### What you should do
Write out again only the lines running from the one that contains "Open Access control (IAM) icon" to the end of the records below, including both the first and the last.

::: Listed records :::

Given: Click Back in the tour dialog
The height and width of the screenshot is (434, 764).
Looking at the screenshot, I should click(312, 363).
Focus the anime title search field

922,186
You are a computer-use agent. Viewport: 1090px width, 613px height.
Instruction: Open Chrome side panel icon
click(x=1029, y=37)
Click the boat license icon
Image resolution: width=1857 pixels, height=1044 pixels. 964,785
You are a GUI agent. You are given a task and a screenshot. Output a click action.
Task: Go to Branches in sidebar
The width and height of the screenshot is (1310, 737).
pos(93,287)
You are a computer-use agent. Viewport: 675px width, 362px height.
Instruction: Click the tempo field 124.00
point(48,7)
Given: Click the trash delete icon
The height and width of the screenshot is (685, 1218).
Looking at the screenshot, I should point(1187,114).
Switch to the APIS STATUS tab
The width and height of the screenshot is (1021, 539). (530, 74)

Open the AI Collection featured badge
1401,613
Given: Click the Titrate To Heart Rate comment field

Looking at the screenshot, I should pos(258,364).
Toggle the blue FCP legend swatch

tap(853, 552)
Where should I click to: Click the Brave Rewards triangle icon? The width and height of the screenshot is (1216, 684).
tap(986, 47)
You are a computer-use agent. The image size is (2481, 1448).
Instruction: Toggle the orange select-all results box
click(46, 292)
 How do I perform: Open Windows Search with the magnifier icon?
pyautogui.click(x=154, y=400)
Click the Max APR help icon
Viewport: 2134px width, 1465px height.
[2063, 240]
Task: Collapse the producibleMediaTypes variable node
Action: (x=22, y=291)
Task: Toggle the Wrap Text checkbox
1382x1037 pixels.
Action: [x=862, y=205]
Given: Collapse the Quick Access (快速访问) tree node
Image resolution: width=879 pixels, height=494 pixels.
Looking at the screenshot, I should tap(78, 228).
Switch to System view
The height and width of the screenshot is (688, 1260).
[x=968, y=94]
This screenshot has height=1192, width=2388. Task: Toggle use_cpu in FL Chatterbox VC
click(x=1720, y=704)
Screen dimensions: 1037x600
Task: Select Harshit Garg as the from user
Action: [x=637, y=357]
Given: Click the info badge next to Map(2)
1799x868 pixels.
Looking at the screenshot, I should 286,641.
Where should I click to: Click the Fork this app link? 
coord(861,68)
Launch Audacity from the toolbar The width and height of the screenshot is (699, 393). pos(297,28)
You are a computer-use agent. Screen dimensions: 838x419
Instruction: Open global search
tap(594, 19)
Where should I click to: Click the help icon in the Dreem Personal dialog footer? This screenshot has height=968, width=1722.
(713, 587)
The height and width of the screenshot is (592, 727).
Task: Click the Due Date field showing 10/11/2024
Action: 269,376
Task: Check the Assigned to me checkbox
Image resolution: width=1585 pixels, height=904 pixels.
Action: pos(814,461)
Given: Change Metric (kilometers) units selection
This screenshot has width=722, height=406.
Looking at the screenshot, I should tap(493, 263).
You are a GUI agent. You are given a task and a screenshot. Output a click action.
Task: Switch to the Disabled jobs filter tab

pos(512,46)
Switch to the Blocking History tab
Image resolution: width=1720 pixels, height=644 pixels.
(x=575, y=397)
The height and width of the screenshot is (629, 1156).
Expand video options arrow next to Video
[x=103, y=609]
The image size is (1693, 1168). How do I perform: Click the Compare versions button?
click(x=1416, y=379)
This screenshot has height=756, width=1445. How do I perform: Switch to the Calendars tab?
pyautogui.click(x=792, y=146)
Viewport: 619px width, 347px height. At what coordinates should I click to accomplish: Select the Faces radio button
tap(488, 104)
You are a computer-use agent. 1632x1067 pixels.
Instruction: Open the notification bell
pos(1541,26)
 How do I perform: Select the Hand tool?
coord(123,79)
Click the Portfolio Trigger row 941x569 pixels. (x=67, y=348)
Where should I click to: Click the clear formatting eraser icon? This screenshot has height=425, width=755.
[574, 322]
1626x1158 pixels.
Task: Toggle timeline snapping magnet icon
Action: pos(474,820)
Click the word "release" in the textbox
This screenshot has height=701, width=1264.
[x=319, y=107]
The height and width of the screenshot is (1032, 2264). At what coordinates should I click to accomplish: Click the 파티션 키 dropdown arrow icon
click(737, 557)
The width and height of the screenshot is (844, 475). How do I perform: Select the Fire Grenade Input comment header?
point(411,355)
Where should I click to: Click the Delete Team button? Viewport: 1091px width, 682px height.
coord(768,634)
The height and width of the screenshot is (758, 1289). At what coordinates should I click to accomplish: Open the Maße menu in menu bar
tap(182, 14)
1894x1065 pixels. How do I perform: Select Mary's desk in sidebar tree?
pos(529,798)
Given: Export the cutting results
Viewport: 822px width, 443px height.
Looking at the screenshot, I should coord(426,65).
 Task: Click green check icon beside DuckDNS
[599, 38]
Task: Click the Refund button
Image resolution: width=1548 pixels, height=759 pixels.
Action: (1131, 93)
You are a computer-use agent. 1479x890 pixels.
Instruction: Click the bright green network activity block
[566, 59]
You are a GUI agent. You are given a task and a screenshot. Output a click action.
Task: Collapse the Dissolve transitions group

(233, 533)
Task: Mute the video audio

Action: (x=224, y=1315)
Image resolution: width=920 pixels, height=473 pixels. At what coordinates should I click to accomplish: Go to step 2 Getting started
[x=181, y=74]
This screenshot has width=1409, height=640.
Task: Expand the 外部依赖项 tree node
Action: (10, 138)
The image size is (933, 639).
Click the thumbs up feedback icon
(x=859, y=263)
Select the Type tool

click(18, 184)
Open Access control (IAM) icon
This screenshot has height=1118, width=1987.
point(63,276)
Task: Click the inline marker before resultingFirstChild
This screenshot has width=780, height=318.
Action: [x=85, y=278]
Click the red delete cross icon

:::

### Exercise result
Open Access control (IAM) icon
This screenshot has height=1118, width=1987.
point(63,276)
Task: Click the inline marker before resultingFirstChild
This screenshot has width=780, height=318.
Action: [x=85, y=278]
Click the red delete cross icon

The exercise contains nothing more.